Entries on where items appear
※ ※ ※

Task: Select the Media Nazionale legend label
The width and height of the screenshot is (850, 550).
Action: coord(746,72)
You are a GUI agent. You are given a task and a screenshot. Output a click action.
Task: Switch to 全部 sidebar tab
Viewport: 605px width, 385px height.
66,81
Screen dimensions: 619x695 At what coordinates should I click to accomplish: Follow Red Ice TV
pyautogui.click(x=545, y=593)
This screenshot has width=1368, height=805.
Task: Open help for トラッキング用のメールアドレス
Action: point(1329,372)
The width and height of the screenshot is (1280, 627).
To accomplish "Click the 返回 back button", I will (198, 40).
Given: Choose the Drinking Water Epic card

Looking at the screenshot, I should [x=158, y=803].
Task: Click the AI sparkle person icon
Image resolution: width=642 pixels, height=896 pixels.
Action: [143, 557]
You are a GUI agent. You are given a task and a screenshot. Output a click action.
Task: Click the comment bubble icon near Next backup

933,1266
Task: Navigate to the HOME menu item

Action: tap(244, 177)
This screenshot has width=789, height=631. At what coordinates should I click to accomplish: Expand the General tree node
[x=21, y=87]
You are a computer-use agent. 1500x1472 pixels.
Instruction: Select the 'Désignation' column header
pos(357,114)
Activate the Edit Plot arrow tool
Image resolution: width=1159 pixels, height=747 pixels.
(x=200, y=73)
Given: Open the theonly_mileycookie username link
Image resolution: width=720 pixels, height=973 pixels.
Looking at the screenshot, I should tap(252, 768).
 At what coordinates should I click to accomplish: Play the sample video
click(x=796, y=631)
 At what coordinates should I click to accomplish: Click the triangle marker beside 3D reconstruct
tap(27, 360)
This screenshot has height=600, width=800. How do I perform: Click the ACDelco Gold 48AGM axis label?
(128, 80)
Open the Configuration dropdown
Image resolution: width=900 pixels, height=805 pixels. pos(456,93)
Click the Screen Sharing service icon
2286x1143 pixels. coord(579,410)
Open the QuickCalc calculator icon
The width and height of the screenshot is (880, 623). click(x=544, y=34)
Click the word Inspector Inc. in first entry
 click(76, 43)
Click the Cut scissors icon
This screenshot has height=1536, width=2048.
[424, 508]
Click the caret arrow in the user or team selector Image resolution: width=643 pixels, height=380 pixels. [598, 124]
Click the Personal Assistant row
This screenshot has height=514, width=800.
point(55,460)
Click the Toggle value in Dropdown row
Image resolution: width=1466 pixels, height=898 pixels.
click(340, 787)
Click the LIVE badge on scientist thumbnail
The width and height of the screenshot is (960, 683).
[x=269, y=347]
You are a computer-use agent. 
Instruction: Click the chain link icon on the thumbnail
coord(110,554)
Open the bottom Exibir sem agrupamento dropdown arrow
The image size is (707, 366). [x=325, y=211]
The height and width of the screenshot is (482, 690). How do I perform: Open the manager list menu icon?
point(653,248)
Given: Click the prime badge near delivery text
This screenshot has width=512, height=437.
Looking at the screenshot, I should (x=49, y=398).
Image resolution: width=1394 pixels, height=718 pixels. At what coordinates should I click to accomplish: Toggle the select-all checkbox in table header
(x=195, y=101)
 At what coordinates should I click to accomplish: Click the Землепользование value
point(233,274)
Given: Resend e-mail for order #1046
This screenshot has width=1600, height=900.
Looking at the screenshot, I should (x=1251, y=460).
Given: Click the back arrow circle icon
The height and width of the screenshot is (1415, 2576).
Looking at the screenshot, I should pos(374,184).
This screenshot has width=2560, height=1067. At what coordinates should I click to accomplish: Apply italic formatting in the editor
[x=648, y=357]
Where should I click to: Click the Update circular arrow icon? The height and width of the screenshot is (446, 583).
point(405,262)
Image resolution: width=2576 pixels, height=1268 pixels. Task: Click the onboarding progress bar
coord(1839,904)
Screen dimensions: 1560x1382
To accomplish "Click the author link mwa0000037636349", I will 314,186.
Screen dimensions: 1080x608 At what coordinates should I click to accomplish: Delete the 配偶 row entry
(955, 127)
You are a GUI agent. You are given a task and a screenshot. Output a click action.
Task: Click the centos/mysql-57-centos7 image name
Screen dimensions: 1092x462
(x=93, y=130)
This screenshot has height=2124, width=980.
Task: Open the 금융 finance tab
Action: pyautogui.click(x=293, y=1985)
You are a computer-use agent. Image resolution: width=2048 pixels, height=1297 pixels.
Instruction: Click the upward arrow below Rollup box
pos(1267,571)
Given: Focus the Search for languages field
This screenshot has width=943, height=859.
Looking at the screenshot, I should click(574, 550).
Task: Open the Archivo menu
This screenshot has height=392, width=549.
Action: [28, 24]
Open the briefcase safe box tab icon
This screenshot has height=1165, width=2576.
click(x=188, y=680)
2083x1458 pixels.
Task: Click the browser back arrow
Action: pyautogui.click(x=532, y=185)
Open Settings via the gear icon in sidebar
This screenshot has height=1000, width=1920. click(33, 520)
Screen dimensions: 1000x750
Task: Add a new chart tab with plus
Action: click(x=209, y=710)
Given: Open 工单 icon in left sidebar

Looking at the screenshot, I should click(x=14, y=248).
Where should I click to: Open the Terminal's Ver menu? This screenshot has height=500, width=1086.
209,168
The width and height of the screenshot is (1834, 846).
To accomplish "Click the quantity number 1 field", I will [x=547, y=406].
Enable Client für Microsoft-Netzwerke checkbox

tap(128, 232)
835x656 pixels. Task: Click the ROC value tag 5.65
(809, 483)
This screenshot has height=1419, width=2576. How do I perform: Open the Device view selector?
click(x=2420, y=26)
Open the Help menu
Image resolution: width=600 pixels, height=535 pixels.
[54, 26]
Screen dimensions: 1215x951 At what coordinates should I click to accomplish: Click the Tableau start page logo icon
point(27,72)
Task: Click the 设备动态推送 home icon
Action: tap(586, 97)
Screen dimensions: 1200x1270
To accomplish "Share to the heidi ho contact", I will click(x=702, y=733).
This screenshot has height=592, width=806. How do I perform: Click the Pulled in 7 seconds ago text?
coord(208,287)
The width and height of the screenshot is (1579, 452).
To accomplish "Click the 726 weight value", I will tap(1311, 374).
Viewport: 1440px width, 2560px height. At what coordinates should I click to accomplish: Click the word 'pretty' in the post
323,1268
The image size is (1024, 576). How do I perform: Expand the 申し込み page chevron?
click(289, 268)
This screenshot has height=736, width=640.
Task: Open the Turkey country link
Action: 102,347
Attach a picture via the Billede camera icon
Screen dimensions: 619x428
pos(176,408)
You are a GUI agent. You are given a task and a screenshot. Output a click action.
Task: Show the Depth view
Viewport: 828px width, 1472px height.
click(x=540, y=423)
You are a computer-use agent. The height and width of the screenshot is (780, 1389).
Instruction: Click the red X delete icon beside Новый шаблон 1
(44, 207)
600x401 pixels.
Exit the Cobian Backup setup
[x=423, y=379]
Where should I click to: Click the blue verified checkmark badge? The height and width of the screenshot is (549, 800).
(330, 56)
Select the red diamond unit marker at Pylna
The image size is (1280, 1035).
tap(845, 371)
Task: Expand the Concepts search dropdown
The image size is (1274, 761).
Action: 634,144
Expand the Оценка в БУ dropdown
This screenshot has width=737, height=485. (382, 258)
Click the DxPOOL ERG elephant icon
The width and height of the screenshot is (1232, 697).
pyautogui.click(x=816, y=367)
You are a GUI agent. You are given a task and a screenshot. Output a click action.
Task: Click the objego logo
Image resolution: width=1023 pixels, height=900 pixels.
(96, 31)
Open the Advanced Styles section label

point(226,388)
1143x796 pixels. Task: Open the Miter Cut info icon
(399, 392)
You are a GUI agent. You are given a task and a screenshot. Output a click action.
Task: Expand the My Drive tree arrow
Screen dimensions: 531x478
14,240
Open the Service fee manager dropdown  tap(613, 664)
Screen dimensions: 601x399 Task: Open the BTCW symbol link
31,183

※ ※ ※

● **Aim**
Copy the lines of the listing above exactly, from the line with "Image resolution: width=1394" to the line with "Looking at the screenshot, I should (x=1251, y=460).".

● **Finished answer**
Image resolution: width=1394 pixels, height=718 pixels. At what coordinates should I click to accomplish: Toggle the select-all checkbox in table header
(x=195, y=101)
 At what coordinates should I click to accomplish: Click the Землепользование value
point(233,274)
Given: Resend e-mail for order #1046
This screenshot has width=1600, height=900.
Looking at the screenshot, I should (x=1251, y=460).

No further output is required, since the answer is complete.